## GOAL OF THE EXERCISE:
Please rewrite all the data below, replacing "Viewport:" with "Screen size:" and leaving everything else as it is.

## INFORMATION GIVEN:
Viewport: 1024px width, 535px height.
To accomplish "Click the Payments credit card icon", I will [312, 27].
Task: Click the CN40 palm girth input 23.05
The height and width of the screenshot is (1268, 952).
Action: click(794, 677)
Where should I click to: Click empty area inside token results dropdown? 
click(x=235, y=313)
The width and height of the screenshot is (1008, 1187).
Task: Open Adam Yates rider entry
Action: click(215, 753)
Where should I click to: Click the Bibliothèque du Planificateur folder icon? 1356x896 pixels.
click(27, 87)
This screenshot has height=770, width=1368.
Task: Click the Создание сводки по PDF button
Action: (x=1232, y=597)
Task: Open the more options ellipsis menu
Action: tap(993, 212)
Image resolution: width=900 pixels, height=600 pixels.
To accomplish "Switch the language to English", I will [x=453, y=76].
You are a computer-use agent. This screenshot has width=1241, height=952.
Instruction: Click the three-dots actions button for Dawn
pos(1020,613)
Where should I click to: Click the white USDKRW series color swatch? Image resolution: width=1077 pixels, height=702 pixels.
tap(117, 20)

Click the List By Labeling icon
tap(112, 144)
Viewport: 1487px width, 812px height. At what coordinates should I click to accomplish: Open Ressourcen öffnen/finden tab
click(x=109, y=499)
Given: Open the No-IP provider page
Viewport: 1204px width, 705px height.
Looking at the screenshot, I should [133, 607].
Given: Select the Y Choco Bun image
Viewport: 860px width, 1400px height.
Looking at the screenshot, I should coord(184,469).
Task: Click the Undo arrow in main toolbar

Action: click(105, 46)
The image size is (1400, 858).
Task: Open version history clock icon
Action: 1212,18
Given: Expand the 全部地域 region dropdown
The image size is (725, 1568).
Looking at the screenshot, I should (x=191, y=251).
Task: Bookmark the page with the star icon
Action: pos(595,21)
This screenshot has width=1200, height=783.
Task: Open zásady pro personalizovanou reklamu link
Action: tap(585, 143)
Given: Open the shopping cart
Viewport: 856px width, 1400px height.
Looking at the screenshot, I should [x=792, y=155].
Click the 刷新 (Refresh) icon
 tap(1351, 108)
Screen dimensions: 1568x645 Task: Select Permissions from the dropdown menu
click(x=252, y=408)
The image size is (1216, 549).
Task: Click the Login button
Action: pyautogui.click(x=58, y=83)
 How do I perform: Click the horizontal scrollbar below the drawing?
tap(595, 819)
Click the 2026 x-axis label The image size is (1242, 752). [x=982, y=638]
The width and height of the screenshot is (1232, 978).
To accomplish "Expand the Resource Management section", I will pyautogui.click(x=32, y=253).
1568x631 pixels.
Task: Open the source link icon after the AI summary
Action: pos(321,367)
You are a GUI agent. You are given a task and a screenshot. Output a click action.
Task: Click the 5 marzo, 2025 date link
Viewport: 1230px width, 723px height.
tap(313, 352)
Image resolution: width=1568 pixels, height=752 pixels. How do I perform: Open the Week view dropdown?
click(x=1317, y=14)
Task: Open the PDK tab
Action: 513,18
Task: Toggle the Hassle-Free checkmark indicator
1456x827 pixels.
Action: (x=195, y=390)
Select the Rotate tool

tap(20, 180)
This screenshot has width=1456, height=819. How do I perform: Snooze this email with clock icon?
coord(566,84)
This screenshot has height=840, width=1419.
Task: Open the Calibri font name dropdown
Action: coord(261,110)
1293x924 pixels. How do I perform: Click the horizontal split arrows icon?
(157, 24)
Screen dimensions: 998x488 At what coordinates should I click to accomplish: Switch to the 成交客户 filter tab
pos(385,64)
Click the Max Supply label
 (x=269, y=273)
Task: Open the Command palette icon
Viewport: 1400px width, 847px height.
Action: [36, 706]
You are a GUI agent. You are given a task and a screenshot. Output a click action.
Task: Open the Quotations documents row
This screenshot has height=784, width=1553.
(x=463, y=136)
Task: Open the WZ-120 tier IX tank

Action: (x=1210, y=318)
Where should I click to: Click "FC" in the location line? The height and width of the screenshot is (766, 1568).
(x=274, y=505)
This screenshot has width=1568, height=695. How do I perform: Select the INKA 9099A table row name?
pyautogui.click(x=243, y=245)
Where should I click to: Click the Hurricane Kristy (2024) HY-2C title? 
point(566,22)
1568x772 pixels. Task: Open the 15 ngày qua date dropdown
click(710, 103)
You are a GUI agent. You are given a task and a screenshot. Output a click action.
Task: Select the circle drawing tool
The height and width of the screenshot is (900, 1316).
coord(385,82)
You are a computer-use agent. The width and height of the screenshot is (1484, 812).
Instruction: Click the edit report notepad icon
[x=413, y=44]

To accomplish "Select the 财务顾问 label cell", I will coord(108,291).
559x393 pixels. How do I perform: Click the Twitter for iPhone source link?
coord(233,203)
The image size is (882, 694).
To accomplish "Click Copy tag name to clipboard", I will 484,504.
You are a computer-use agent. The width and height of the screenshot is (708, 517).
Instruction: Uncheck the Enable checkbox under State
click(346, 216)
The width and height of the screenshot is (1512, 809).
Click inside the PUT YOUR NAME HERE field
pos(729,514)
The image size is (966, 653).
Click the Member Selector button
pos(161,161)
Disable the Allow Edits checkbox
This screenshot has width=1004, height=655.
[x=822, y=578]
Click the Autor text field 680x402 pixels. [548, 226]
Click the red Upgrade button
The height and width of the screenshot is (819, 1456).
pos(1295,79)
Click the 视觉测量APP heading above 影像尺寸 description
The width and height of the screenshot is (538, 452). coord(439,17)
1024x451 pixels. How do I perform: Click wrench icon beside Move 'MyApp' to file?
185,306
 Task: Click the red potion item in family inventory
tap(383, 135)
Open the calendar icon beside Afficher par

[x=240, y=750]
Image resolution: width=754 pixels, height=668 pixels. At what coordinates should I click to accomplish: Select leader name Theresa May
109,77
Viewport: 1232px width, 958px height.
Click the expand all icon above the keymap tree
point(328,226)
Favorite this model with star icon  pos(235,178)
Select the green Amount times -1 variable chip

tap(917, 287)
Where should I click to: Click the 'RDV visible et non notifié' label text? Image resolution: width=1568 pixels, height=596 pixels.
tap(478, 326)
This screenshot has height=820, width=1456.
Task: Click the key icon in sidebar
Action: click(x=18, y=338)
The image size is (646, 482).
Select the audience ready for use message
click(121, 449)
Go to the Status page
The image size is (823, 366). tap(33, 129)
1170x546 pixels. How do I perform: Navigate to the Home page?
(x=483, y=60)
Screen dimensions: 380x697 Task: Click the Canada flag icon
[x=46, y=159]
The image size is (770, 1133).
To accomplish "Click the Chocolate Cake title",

## TASK RESULT:
Screen size: 1024px width, 535px height.
To accomplish "Click the Payments credit card icon", I will [312, 27].
Task: Click the CN40 palm girth input 23.05
The height and width of the screenshot is (1268, 952).
Action: click(794, 677)
Where should I click to: Click empty area inside token results dropdown? 
click(x=235, y=313)
The width and height of the screenshot is (1008, 1187).
Task: Open Adam Yates rider entry
Action: click(215, 753)
Where should I click to: Click the Bibliothèque du Planificateur folder icon? 1356x896 pixels.
click(27, 87)
This screenshot has height=770, width=1368.
Task: Click the Создание сводки по PDF button
Action: (x=1232, y=597)
Task: Open the more options ellipsis menu
Action: tap(993, 212)
Image resolution: width=900 pixels, height=600 pixels.
To accomplish "Switch the language to English", I will [x=453, y=76].
You are a computer-use agent. This screenshot has width=1241, height=952.
Instruction: Click the three-dots actions button for Dawn
pos(1020,613)
Where should I click to: Click the white USDKRW series color swatch? Image resolution: width=1077 pixels, height=702 pixels.
tap(117, 20)

Click the List By Labeling icon
tap(112, 144)
Screen size: 1487px width, 812px height. At what coordinates should I click to accomplish: Open Ressourcen öffnen/finden tab
click(x=109, y=499)
Given: Open the No-IP provider page
Screen size: 1204px width, 705px height.
Looking at the screenshot, I should [133, 607].
Given: Select the Y Choco Bun image
Screen size: 860px width, 1400px height.
Looking at the screenshot, I should coord(184,469).
Task: Click the Undo arrow in main toolbar

Action: click(105, 46)
The image size is (1400, 858).
Task: Open version history clock icon
Action: 1212,18
Given: Expand the 全部地域 region dropdown
The image size is (725, 1568).
Looking at the screenshot, I should (x=191, y=251).
Task: Bookmark the page with the star icon
Action: pos(595,21)
This screenshot has width=1200, height=783.
Task: Open zásady pro personalizovanou reklamu link
Action: tap(585, 143)
Given: Open the shopping cart
Screen size: 856px width, 1400px height.
Looking at the screenshot, I should [x=792, y=155].
Click the 刷新 (Refresh) icon
 tap(1351, 108)
Screen dimensions: 1568x645 Task: Select Permissions from the dropdown menu
click(x=252, y=408)
The image size is (1216, 549).
Task: Click the Login button
Action: pyautogui.click(x=58, y=83)
 How do I perform: Click the horizontal scrollbar below the drawing?
tap(595, 819)
Click the 2026 x-axis label The image size is (1242, 752). [x=982, y=638]
The width and height of the screenshot is (1232, 978).
To accomplish "Expand the Resource Management section", I will pyautogui.click(x=32, y=253).
1568x631 pixels.
Task: Open the source link icon after the AI summary
Action: pos(321,367)
You are a GUI agent. You are given a task and a screenshot. Output a click action.
Task: Click the 5 marzo, 2025 date link
Screen size: 1230px width, 723px height.
tap(313, 352)
Image resolution: width=1568 pixels, height=752 pixels. How do I perform: Open the Week view dropdown?
click(x=1317, y=14)
Task: Open the PDK tab
Action: 513,18
Task: Toggle the Hassle-Free checkmark indicator
1456x827 pixels.
Action: (x=195, y=390)
Select the Rotate tool

tap(20, 180)
This screenshot has width=1456, height=819. How do I perform: Snooze this email with clock icon?
coord(566,84)
This screenshot has height=840, width=1419.
Task: Open the Calibri font name dropdown
Action: coord(261,110)
1293x924 pixels. How do I perform: Click the horizontal split arrows icon?
(157, 24)
Screen dimensions: 998x488 At what coordinates should I click to accomplish: Switch to the 成交客户 filter tab
pos(385,64)
Click the Max Supply label
 (x=269, y=273)
Task: Open the Command palette icon
Screen size: 1400px width, 847px height.
Action: [36, 706]
You are a GUI agent. You are given a task and a screenshot. Output a click action.
Task: Open the Quotations documents row
This screenshot has height=784, width=1553.
(x=463, y=136)
Task: Open the WZ-120 tier IX tank

Action: (x=1210, y=318)
Where should I click to: Click "FC" in the location line? The height and width of the screenshot is (766, 1568).
(x=274, y=505)
This screenshot has width=1568, height=695. How do I perform: Select the INKA 9099A table row name?
pyautogui.click(x=243, y=245)
Where should I click to: Click the Hurricane Kristy (2024) HY-2C title? 
point(566,22)
1568x772 pixels. Task: Open the 15 ngày qua date dropdown
click(710, 103)
You are a GUI agent. You are given a task and a screenshot. Output a click action.
Task: Select the circle drawing tool
The height and width of the screenshot is (900, 1316).
coord(385,82)
You are a computer-use agent. The width and height of the screenshot is (1484, 812).
Instruction: Click the edit report notepad icon
[x=413, y=44]

To accomplish "Select the 财务顾问 label cell", I will coord(108,291).
559x393 pixels. How do I perform: Click the Twitter for iPhone source link?
coord(233,203)
The image size is (882, 694).
To accomplish "Click Copy tag name to clipboard", I will 484,504.
You are a computer-use agent. The width and height of the screenshot is (708, 517).
Instruction: Uncheck the Enable checkbox under State
click(346, 216)
The width and height of the screenshot is (1512, 809).
Click inside the PUT YOUR NAME HERE field
pos(729,514)
The image size is (966, 653).
Click the Member Selector button
pos(161,161)
Disable the Allow Edits checkbox
This screenshot has width=1004, height=655.
[x=822, y=578]
Click the Autor text field 680x402 pixels. [548, 226]
Click the red Upgrade button
The height and width of the screenshot is (819, 1456).
pos(1295,79)
Click the 视觉测量APP heading above 影像尺寸 description
The width and height of the screenshot is (538, 452). coord(439,17)
1024x451 pixels. How do I perform: Click wrench icon beside Move 'MyApp' to file?
185,306
 Task: Click the red potion item in family inventory
tap(383, 135)
Open the calendar icon beside Afficher par

[x=240, y=750]
Image resolution: width=754 pixels, height=668 pixels. At what coordinates should I click to accomplish: Select leader name Theresa May
109,77
Screen size: 1232px width, 958px height.
Click the expand all icon above the keymap tree
point(328,226)
Favorite this model with star icon  pos(235,178)
Select the green Amount times -1 variable chip

tap(917, 287)
Where should I click to: Click the 'RDV visible et non notifié' label text? Image resolution: width=1568 pixels, height=596 pixels.
tap(478, 326)
This screenshot has height=820, width=1456.
Task: Click the key icon in sidebar
Action: click(x=18, y=338)
The image size is (646, 482).
Select the audience ready for use message
click(121, 449)
Go to the Status page
The image size is (823, 366). tap(33, 129)
1170x546 pixels. How do I perform: Navigate to the Home page?
(x=483, y=60)
Screen dimensions: 380x697 Task: Click the Canada flag icon
[x=46, y=159]
The image size is (770, 1133).
To accomplish "Click the Chocolate Cake title",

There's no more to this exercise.